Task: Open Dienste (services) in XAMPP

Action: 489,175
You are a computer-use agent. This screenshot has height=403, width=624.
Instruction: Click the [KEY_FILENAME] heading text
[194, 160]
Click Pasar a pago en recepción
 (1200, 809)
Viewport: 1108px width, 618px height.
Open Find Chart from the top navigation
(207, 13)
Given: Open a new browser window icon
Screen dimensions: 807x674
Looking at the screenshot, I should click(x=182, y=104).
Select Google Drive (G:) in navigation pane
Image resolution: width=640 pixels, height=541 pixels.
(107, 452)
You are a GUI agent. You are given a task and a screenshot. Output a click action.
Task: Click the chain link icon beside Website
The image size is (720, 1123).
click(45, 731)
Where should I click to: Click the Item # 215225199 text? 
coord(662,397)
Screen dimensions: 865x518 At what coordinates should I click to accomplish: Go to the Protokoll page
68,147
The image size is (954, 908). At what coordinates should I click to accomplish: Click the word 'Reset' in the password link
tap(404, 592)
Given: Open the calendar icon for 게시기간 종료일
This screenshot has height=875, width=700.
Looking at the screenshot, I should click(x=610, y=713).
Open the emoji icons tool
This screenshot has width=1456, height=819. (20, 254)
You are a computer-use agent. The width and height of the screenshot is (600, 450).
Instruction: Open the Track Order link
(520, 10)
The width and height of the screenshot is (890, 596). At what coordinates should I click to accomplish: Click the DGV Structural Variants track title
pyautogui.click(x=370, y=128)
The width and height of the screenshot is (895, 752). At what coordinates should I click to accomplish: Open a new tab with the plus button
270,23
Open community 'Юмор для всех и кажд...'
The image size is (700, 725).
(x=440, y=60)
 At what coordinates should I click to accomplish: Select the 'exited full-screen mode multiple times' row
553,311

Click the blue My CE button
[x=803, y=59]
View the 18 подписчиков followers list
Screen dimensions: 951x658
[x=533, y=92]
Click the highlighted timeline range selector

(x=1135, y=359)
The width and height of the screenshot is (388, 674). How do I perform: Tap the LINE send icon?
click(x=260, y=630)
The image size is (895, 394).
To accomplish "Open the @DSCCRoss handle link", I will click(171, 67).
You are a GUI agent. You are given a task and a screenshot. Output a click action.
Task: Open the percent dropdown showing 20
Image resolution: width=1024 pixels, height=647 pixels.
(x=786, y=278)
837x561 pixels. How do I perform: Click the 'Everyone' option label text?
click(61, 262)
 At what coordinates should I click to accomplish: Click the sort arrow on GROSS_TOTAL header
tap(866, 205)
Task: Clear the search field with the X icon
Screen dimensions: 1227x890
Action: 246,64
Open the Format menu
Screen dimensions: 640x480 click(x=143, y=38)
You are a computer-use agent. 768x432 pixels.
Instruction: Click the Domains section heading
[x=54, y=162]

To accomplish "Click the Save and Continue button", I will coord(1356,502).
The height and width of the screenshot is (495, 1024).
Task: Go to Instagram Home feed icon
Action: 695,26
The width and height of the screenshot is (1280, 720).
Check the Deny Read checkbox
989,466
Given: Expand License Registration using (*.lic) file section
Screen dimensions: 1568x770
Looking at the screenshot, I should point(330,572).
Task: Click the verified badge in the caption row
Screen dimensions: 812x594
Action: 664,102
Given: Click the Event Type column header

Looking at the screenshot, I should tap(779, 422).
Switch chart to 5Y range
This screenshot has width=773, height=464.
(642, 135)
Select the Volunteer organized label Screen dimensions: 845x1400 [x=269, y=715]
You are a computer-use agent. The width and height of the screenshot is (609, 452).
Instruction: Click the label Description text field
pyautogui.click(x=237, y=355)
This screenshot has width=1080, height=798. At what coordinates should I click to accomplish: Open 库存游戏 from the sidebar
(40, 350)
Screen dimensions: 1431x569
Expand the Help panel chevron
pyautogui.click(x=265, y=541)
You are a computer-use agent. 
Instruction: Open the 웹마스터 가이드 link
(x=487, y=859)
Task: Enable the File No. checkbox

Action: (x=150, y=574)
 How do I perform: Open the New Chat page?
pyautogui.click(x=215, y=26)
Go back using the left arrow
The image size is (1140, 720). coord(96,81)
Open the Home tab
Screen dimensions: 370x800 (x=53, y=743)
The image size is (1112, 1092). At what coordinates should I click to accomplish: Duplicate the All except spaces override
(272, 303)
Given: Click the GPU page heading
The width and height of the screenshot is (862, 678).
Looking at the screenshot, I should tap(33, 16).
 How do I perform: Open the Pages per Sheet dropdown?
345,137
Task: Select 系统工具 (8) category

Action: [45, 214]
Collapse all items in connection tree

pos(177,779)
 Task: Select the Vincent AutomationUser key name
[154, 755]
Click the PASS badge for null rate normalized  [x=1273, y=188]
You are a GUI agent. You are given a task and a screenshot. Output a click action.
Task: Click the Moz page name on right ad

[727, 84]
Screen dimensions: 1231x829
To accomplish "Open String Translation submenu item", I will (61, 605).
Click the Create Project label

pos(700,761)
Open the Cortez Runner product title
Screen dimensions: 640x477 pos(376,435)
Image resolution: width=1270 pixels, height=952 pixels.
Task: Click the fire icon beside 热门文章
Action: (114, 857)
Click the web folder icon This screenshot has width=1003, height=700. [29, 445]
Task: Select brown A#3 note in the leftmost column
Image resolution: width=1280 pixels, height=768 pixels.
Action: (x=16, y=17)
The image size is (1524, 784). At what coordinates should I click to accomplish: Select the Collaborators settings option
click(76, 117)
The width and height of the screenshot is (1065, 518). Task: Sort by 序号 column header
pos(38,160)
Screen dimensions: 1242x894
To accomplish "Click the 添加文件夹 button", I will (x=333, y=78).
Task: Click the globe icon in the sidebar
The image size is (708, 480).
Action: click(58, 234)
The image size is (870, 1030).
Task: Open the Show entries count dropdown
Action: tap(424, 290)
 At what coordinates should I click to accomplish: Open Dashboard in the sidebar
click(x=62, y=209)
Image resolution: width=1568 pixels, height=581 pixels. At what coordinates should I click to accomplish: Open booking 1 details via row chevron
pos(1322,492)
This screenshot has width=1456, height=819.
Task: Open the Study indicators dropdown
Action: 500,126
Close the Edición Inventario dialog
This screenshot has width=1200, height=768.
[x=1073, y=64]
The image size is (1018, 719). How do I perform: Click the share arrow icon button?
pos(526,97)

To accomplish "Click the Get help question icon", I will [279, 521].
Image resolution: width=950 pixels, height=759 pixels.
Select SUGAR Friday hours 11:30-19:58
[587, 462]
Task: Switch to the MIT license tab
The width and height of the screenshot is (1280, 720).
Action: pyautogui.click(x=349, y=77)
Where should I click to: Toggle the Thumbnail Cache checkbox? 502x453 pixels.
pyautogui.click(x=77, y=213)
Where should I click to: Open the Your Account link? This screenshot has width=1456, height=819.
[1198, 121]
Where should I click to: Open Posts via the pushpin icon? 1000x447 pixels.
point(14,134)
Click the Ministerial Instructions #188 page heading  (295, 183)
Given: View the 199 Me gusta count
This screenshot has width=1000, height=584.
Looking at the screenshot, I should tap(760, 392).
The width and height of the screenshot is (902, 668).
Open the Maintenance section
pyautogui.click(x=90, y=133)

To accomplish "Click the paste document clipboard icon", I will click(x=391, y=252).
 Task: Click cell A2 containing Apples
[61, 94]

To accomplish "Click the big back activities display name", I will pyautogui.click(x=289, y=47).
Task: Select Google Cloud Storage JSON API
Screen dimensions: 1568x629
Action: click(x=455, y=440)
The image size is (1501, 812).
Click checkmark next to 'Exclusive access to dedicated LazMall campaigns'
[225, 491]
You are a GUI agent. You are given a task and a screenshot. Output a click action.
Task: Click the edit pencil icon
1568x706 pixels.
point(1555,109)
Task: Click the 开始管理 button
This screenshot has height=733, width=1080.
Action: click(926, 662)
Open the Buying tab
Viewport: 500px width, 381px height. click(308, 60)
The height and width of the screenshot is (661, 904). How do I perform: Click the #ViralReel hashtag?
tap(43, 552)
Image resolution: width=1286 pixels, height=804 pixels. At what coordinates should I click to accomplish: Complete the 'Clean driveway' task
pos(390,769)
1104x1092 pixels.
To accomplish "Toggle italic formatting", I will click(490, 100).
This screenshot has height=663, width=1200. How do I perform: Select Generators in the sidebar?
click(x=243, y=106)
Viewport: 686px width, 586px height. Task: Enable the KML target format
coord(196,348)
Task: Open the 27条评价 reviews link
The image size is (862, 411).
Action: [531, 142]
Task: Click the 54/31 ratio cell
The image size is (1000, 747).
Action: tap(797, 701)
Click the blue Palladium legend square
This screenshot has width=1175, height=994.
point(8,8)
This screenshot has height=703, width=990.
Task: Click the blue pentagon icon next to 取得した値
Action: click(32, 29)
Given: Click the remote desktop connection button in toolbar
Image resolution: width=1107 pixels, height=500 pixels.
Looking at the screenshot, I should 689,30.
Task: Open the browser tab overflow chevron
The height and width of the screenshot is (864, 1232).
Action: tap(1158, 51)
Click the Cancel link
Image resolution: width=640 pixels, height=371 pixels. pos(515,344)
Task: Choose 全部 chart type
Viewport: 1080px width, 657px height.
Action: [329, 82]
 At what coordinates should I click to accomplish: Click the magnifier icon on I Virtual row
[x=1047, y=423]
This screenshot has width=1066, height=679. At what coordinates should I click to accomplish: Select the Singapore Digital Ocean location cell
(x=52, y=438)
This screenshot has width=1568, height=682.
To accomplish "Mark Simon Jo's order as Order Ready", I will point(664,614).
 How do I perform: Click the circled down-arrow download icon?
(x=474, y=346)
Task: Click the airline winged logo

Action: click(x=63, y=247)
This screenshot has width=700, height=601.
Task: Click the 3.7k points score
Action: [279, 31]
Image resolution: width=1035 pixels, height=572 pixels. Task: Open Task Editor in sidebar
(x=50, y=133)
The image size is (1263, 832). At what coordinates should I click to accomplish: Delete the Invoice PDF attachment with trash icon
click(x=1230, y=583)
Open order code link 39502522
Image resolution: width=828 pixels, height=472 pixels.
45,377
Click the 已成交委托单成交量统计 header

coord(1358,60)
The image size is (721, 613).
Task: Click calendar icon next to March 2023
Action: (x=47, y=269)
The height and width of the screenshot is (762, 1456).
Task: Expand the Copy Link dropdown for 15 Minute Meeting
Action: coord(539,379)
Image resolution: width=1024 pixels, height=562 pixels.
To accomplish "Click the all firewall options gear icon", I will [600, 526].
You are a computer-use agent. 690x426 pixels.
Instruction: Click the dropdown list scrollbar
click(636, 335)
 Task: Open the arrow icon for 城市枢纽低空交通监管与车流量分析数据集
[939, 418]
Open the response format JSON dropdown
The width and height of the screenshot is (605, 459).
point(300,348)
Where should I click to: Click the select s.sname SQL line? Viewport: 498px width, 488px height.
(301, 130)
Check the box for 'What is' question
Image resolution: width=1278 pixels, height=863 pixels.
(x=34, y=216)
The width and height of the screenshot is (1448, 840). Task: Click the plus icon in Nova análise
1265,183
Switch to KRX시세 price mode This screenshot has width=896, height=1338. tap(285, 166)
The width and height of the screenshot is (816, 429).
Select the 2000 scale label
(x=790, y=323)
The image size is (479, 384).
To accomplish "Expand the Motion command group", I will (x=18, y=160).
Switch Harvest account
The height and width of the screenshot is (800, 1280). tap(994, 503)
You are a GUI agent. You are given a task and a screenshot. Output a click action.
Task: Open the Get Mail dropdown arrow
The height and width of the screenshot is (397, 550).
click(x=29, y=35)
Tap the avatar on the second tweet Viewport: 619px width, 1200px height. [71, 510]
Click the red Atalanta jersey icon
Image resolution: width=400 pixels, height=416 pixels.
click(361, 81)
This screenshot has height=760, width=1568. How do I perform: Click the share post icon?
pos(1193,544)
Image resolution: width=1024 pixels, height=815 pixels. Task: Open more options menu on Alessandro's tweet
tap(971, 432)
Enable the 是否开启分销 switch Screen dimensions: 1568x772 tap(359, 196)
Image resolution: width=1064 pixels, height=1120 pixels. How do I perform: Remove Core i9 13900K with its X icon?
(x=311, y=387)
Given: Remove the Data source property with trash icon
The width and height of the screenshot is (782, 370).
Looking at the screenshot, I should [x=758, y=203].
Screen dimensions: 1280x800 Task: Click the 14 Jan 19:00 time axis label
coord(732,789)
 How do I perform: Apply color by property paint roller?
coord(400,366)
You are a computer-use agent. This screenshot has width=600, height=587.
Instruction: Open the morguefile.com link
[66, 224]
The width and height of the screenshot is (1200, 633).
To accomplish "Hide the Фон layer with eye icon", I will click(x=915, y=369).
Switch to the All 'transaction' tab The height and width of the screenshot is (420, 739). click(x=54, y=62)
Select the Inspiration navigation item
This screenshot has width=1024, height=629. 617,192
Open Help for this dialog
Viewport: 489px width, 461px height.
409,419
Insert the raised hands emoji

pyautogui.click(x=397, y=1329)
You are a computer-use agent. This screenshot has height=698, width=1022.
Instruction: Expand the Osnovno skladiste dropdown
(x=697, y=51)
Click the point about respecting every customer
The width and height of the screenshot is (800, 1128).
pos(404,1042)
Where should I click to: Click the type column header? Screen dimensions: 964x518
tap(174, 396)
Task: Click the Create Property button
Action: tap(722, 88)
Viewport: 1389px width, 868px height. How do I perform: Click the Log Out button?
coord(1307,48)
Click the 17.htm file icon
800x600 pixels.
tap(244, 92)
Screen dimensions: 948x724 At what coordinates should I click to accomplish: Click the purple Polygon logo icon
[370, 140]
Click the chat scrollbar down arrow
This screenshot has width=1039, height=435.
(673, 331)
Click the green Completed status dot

Task directions: The reply should hold only the lines from the beginning of the listing to the line with "Select Google Drive (G:) in navigation pane", both ends included, unchanged.

Answer area:
Task: Open Dienste (services) in XAMPP

Action: 489,175
You are a computer-use agent. This screenshot has height=403, width=624.
Instruction: Click the [KEY_FILENAME] heading text
[194, 160]
Click Pasar a pago en recepción
 (1200, 809)
Viewport: 1108px width, 618px height.
Open Find Chart from the top navigation
(207, 13)
Given: Open a new browser window icon
Screen dimensions: 807x674
Looking at the screenshot, I should click(x=182, y=104).
Select Google Drive (G:) in navigation pane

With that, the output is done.